Differential Geometric Foundations for Power Flow Computations

TL;DR

This paper introduces a differential geometric framework for analyzing power flow solution spaces, providing new computational methods for tracing and estimating distances to critical solution boundaries in power systems.

Contribution

It develops differential geometric tools and a high-precision continuation method for power flow analysis, focusing on the solution space boundary and its curvature properties.

Findings

Methods for computing tangent vectors and normals of the solution space boundary

A new high-precision continuation method near the solution boundary

Effective techniques for estimating distances to the solution boundary

Abstract

This paper aims to systematically and comprehensively initiate a foundation for using concepts from computational differential geometry as instruments for power flow computing and research. At this point we focus our discussion on the static case, with power flow equations given by quadratic functions defined on voltage space with values in power space; both spaces have real Euclidean coordinates.

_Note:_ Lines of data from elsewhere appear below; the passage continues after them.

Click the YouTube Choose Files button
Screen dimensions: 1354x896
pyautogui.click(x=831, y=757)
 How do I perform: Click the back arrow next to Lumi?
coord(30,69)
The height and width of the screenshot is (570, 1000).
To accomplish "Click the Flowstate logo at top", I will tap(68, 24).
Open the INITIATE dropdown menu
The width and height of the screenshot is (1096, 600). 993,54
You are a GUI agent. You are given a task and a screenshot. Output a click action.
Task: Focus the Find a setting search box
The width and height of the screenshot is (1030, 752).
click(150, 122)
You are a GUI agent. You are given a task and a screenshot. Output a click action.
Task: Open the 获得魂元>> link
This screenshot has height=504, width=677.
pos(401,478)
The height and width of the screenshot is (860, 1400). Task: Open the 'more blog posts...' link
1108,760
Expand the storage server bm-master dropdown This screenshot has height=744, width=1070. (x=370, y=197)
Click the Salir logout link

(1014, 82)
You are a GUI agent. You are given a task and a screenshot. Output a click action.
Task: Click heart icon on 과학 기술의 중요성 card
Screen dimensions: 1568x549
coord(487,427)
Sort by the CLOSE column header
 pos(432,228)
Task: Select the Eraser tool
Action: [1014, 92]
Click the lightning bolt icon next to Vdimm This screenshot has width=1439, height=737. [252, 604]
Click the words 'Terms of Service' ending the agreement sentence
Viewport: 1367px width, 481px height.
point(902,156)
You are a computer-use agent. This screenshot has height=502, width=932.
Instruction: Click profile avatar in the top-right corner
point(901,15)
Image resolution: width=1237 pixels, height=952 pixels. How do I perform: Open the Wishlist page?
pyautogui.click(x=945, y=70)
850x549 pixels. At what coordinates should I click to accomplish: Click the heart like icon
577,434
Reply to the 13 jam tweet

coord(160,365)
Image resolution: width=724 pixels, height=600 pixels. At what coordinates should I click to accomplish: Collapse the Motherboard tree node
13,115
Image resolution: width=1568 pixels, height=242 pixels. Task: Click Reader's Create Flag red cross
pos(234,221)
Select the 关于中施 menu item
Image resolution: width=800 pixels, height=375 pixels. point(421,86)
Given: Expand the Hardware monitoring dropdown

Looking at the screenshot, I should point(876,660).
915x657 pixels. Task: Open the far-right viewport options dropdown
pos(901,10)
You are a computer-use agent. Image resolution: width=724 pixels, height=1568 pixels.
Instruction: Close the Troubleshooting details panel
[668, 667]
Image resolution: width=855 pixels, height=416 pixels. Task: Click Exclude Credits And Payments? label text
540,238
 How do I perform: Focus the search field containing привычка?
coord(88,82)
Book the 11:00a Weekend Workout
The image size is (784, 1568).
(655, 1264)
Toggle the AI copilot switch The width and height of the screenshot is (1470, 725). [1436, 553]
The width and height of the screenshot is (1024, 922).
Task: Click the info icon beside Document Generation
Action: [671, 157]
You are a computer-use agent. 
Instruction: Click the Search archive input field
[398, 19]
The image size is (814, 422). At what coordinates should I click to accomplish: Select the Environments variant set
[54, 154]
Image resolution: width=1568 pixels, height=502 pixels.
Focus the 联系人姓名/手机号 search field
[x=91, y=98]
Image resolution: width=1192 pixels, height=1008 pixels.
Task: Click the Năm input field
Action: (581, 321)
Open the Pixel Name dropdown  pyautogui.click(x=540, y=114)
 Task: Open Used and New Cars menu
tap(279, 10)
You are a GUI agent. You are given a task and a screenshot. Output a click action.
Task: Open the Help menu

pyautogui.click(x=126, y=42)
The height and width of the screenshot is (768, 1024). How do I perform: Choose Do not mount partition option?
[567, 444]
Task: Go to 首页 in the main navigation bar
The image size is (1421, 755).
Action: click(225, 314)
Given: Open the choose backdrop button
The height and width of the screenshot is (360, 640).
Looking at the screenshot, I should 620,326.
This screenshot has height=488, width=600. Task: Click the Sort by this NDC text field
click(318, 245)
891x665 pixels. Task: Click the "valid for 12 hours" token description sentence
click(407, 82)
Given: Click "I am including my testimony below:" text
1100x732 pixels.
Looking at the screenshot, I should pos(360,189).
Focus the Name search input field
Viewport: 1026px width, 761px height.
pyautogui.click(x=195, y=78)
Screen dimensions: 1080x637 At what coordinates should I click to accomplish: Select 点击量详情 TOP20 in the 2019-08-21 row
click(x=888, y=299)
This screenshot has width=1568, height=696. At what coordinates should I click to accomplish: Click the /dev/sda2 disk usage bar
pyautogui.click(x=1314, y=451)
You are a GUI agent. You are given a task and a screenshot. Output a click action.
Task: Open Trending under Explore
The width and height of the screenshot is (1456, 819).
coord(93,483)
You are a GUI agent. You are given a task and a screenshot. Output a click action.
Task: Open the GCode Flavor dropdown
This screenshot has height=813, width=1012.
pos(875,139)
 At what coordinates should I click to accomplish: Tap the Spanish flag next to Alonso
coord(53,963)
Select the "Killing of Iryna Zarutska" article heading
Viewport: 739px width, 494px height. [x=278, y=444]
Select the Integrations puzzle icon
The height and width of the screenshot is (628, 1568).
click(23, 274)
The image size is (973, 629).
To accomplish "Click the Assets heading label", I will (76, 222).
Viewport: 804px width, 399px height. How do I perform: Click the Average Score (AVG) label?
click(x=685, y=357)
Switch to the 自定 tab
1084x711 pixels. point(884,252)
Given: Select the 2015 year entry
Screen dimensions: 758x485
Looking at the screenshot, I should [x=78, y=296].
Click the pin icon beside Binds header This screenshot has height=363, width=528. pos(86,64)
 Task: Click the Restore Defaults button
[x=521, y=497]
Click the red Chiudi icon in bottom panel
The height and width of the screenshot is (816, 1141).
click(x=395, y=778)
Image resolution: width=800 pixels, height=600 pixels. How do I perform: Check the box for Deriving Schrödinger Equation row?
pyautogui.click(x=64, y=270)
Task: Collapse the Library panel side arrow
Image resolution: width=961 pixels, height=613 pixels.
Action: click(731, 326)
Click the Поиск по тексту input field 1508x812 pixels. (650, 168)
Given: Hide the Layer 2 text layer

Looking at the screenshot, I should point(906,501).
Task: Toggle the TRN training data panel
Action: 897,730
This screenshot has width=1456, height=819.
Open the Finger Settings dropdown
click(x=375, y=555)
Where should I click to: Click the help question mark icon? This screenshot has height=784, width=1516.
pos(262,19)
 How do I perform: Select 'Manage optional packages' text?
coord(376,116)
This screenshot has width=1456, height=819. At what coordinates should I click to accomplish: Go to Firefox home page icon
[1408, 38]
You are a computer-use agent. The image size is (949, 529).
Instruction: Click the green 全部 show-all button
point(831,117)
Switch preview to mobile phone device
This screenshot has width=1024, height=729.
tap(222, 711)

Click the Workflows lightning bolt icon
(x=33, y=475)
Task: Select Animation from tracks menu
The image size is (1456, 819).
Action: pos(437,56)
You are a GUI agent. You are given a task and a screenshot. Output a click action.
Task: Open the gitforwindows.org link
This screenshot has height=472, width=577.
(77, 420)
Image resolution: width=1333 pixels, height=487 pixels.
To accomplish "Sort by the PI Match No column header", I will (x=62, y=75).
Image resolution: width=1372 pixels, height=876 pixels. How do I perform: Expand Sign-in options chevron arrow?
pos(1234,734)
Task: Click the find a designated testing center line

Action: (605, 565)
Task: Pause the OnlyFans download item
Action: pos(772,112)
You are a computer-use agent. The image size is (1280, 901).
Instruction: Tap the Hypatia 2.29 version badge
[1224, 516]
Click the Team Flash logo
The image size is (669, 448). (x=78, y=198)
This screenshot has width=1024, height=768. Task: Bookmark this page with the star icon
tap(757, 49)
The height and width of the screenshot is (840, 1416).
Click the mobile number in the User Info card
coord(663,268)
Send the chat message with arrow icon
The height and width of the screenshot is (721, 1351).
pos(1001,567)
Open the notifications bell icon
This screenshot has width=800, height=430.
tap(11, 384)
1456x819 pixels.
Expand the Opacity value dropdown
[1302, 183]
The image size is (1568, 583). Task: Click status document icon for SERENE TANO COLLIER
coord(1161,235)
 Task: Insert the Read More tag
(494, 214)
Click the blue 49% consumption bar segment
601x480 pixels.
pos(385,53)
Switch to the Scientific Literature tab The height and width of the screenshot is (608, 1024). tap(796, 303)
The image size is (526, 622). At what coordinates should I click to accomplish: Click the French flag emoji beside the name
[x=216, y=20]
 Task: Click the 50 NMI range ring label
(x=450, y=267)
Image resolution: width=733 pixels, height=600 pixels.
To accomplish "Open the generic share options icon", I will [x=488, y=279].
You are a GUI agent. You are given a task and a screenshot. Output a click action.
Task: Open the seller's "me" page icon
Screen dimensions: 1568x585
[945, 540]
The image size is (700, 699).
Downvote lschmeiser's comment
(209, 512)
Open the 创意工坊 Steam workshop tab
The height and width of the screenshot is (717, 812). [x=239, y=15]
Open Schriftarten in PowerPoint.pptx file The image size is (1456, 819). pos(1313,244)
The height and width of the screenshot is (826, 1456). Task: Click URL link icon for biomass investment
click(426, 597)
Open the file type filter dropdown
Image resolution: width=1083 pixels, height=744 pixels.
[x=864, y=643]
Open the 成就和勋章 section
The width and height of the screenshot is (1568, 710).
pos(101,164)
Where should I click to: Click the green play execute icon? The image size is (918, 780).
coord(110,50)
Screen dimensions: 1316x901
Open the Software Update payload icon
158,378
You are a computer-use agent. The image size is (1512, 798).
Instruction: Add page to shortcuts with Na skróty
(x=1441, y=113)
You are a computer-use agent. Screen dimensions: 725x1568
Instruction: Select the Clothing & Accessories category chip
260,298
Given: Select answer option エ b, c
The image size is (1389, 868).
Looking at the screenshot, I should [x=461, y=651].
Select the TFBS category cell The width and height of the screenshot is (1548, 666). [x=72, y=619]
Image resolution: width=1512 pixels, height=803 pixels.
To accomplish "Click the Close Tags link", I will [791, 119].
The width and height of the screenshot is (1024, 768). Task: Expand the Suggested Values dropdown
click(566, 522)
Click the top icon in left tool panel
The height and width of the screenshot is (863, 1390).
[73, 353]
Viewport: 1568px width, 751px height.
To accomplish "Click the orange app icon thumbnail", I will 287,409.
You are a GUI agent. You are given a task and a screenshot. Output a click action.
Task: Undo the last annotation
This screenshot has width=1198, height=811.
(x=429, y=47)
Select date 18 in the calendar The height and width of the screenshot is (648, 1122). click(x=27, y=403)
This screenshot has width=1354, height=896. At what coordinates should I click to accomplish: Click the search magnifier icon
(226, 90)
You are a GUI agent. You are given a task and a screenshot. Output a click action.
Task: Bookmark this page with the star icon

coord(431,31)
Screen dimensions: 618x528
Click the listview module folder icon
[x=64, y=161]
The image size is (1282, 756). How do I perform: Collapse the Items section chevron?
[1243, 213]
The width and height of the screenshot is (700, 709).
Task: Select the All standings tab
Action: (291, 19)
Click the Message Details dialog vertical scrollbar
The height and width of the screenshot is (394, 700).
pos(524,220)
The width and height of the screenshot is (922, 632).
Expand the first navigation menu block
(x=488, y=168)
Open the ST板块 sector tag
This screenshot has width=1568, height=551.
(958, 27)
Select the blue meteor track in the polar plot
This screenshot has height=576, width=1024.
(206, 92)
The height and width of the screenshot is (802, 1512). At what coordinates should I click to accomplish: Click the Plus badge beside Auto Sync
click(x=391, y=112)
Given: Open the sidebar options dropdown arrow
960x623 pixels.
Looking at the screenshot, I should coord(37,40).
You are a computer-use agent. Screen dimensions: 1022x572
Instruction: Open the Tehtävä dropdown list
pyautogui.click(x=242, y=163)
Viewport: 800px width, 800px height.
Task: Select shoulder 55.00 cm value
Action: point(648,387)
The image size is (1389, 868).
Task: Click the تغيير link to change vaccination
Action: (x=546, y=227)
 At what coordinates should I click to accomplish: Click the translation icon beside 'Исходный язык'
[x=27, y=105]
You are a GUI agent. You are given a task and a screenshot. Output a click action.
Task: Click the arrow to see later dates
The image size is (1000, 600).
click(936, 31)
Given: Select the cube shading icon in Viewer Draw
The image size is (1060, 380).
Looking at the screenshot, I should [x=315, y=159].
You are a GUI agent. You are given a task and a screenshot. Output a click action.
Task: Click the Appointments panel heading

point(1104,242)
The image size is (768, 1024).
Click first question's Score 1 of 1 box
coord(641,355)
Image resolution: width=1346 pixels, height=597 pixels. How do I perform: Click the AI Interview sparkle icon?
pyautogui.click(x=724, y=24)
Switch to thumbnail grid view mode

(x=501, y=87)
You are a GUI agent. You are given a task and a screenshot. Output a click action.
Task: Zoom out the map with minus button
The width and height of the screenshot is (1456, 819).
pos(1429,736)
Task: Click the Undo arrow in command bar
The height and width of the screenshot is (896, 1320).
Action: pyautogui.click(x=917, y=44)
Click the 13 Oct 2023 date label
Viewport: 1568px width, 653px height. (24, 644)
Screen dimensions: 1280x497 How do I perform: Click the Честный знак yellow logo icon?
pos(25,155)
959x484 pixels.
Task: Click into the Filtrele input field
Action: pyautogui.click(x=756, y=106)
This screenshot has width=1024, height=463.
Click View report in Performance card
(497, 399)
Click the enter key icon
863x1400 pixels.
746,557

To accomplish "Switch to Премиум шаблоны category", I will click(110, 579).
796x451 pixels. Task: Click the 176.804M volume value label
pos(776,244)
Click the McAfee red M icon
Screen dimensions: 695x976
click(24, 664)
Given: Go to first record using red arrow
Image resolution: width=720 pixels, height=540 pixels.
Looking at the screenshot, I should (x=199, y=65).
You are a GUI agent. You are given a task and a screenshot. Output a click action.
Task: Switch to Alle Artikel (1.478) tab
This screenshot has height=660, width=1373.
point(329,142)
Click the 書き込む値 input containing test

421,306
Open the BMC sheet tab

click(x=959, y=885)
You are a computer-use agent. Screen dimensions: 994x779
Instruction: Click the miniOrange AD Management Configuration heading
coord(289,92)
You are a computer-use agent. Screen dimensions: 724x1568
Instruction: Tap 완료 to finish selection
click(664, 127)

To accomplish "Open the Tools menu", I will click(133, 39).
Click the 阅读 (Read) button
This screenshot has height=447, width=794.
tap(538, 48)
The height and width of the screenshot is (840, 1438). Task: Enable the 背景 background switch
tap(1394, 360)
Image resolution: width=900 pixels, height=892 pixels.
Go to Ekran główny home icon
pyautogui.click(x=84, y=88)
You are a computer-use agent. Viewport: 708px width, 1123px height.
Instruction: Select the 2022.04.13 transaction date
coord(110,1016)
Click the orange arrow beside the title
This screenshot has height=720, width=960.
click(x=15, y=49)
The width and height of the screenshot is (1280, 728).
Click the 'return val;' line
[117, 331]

The central issue is a differential geometric analysis of the power flow solution space boundary (SSB, also in a simplifying way, called saddle node bifurcation set, SNB) both in voltage and in power space. We present different methods for computing tangent vectors, tangent planes and normals of the SSB and the normals' derivatives. Using the latter we compute normal and principal curvatures. All this is needed for tracing the orthogonal projection of points on curves in voltage or power space onto the SSB on points closest to the given points on the curve, thus obtaining estimates for their distance to the SSB. As another example how these concepts can be useful, we present a new high precision continuation method for power flow solutions close to and on the SSB called local inversion of the power flow map from voltage to power space, assuming the dimension of power flow's Jacobean zero space, called KERNEL, is one. For inversion, we present two different geometry-based splitting techniques with one of them using the aforementioned orthogonal tracing method.